[Excerpted records]
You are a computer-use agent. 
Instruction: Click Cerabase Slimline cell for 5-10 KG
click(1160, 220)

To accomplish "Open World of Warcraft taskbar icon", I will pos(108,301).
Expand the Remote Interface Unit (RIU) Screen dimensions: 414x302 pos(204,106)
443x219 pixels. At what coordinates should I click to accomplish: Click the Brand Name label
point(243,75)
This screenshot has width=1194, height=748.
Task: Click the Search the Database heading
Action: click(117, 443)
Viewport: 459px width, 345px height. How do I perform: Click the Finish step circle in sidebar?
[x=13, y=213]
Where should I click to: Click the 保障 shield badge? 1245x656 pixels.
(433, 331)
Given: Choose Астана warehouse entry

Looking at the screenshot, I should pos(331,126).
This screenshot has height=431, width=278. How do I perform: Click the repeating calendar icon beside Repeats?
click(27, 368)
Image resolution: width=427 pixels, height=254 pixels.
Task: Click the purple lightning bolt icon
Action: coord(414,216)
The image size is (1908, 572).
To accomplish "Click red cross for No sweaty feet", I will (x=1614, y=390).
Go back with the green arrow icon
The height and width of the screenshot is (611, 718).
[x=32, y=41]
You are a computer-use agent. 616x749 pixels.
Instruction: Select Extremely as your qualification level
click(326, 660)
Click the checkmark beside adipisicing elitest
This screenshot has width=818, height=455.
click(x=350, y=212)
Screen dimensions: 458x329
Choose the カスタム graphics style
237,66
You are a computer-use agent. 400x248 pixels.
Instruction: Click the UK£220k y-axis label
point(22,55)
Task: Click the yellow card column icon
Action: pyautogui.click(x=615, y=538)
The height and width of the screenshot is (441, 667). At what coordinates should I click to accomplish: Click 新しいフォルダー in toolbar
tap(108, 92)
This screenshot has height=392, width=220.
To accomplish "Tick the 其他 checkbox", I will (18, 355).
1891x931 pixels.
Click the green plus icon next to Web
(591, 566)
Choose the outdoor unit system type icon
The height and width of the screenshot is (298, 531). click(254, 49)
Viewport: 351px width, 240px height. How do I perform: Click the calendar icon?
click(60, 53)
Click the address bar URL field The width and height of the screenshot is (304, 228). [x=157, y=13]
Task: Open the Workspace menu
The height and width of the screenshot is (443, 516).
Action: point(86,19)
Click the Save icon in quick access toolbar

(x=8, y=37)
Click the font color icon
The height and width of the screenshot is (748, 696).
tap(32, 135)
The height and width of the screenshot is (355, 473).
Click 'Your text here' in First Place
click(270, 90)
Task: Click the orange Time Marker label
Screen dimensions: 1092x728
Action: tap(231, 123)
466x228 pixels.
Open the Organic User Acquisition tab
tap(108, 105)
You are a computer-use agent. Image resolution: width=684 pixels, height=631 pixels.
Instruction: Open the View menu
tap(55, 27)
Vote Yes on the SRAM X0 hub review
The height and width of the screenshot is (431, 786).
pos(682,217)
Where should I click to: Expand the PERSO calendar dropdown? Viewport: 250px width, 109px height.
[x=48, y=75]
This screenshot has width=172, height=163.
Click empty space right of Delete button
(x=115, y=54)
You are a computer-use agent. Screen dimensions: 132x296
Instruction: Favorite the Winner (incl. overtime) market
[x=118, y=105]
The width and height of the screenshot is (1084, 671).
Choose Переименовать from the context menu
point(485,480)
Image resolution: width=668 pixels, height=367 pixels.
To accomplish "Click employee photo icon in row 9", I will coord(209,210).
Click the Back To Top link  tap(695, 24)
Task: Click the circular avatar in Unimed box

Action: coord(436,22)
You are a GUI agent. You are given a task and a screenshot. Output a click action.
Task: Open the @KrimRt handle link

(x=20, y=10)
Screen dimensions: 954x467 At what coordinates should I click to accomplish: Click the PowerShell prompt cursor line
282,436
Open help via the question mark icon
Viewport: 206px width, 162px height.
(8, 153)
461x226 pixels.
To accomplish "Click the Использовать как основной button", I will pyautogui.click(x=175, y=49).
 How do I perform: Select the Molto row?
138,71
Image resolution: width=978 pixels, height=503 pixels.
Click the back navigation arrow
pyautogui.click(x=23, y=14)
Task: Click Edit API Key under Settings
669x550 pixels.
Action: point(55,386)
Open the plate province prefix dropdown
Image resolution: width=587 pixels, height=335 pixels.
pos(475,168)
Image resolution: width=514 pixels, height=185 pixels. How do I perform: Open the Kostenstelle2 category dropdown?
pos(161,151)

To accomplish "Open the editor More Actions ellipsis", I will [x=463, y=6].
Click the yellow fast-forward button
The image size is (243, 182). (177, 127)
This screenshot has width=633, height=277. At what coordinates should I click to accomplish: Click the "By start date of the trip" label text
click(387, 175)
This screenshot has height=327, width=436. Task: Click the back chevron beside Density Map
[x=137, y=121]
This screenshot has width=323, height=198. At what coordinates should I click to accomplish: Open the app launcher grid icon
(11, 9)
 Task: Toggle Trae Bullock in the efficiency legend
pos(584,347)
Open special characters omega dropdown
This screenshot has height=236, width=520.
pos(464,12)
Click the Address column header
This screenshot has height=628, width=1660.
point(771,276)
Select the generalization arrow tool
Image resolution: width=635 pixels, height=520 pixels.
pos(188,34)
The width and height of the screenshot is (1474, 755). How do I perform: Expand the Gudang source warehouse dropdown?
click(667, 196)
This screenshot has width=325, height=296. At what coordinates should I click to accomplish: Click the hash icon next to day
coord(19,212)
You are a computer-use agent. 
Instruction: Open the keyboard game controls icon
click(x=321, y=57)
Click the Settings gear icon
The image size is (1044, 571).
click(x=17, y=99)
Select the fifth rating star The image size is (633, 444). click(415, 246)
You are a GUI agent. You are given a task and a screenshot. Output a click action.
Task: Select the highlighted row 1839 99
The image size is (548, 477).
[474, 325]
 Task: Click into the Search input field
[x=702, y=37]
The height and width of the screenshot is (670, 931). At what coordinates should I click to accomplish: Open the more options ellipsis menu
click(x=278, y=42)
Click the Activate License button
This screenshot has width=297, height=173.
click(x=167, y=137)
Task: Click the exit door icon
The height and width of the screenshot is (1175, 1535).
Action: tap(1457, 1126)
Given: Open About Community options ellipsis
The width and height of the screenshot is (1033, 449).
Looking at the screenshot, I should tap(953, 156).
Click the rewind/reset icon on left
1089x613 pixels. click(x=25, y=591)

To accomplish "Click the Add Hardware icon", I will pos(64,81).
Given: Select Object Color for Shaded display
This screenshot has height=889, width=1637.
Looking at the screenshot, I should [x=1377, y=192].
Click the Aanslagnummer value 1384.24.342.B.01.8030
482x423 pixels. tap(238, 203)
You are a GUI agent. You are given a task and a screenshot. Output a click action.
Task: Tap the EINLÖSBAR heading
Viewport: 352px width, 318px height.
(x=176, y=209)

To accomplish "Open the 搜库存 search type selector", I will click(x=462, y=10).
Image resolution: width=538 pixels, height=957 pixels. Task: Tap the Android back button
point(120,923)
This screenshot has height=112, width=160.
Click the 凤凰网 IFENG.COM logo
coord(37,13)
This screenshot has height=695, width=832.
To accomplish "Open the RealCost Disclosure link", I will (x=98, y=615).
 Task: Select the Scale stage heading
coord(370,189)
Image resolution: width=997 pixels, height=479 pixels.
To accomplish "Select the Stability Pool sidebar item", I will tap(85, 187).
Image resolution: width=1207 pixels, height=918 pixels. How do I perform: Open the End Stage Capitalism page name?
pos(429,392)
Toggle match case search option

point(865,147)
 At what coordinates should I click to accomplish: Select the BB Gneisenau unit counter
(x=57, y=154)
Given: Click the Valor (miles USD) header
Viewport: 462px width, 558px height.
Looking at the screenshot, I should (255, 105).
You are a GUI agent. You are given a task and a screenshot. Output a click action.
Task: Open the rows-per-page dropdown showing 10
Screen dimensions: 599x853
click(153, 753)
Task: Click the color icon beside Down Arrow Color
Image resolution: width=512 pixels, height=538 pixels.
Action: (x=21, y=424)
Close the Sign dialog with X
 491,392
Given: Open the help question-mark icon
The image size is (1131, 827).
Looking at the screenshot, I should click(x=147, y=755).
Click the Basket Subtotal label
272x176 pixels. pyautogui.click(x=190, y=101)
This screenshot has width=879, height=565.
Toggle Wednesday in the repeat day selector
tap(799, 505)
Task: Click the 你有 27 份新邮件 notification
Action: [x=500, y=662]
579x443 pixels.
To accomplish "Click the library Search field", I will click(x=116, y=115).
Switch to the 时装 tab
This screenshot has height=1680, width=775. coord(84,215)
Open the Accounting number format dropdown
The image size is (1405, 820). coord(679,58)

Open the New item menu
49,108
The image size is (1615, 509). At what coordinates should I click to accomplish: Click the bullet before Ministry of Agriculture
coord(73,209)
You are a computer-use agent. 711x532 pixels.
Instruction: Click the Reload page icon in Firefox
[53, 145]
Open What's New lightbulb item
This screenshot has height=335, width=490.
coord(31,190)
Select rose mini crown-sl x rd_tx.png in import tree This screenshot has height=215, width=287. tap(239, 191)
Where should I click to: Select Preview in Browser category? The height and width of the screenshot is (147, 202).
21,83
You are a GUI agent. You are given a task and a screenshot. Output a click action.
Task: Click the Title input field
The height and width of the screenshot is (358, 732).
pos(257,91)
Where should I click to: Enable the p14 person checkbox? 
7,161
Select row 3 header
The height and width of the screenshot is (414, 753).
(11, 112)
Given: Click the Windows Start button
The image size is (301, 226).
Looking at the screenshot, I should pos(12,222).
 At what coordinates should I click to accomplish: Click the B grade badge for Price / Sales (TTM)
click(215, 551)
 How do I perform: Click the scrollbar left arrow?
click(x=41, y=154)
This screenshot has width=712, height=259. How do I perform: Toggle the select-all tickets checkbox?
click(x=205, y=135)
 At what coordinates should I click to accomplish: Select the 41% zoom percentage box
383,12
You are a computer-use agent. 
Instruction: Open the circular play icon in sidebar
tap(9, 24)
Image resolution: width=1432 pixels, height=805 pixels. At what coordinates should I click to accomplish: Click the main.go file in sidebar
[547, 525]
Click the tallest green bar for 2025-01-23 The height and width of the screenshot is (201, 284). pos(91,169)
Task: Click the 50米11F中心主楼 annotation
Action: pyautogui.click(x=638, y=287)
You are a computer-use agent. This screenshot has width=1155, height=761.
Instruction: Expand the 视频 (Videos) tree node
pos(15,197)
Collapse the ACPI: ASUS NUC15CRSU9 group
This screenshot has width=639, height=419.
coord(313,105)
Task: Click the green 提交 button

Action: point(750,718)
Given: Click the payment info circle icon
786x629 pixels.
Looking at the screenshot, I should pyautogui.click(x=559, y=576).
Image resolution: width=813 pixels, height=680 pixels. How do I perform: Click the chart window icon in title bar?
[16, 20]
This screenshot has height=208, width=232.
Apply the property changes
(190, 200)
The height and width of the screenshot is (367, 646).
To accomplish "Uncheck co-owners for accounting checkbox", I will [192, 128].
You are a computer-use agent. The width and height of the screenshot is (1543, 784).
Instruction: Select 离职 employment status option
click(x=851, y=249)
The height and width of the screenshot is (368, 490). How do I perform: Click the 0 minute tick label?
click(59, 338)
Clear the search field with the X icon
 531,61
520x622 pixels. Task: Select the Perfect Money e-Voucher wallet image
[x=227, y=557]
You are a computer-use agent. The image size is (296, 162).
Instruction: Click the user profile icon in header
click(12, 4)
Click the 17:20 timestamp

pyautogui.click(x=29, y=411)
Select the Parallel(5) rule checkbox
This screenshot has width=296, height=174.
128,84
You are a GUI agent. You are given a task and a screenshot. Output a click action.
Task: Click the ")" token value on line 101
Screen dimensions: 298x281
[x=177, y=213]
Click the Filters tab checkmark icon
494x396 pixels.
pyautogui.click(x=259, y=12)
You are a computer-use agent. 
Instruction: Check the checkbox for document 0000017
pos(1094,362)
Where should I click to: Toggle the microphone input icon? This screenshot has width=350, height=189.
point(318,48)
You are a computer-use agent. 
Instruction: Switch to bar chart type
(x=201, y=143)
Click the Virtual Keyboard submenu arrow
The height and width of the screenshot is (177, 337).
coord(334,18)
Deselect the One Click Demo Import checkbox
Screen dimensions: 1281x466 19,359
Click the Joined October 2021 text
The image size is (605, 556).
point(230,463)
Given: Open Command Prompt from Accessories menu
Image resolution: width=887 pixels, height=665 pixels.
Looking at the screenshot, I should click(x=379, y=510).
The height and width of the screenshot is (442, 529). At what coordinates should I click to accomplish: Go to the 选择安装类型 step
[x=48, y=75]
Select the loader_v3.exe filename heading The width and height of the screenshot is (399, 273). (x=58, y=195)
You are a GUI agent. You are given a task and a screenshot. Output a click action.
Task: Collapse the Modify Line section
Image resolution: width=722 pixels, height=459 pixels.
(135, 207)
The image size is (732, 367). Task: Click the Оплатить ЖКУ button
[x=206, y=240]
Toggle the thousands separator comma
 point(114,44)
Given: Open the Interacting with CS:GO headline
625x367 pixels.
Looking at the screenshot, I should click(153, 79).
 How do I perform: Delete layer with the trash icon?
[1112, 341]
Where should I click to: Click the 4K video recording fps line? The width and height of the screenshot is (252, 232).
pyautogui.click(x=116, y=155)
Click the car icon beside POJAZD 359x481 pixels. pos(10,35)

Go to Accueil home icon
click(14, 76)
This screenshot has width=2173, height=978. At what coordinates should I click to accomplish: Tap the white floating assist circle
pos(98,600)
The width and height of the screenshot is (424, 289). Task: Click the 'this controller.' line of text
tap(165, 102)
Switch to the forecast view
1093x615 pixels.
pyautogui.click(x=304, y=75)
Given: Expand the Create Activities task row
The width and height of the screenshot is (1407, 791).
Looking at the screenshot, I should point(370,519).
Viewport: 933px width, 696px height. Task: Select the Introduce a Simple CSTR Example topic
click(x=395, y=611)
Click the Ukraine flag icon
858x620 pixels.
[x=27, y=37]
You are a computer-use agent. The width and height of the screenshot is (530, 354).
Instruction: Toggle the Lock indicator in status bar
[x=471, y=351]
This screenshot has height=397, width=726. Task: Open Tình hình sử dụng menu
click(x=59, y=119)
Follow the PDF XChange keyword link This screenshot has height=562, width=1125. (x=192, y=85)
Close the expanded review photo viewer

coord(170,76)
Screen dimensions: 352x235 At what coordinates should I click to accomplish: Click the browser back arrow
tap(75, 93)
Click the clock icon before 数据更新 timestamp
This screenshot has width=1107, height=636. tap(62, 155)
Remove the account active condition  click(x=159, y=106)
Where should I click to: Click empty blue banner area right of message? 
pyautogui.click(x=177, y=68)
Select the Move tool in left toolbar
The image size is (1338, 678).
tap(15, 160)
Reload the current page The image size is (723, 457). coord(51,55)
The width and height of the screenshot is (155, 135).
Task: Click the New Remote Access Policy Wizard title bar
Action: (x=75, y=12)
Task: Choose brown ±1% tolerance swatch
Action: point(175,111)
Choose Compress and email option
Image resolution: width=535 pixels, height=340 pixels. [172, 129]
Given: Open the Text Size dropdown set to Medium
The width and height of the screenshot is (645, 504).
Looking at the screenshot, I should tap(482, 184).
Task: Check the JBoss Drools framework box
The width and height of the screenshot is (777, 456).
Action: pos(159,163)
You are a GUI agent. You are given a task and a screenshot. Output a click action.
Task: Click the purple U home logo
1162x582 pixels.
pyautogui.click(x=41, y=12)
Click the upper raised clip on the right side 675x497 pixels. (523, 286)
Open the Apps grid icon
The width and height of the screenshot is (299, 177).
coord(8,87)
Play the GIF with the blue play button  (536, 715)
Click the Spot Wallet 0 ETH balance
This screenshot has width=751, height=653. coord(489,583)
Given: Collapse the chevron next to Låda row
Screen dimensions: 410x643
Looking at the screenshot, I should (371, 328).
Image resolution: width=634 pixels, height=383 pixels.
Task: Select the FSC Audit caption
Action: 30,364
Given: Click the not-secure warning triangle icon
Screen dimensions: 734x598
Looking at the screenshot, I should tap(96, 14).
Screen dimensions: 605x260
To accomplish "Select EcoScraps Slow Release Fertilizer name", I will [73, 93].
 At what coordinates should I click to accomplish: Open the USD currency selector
[/Excerpted records]
* Work instructions *
Say how many lines of the records contain the word "Collapse", and give no other output.

* Problem solution *
3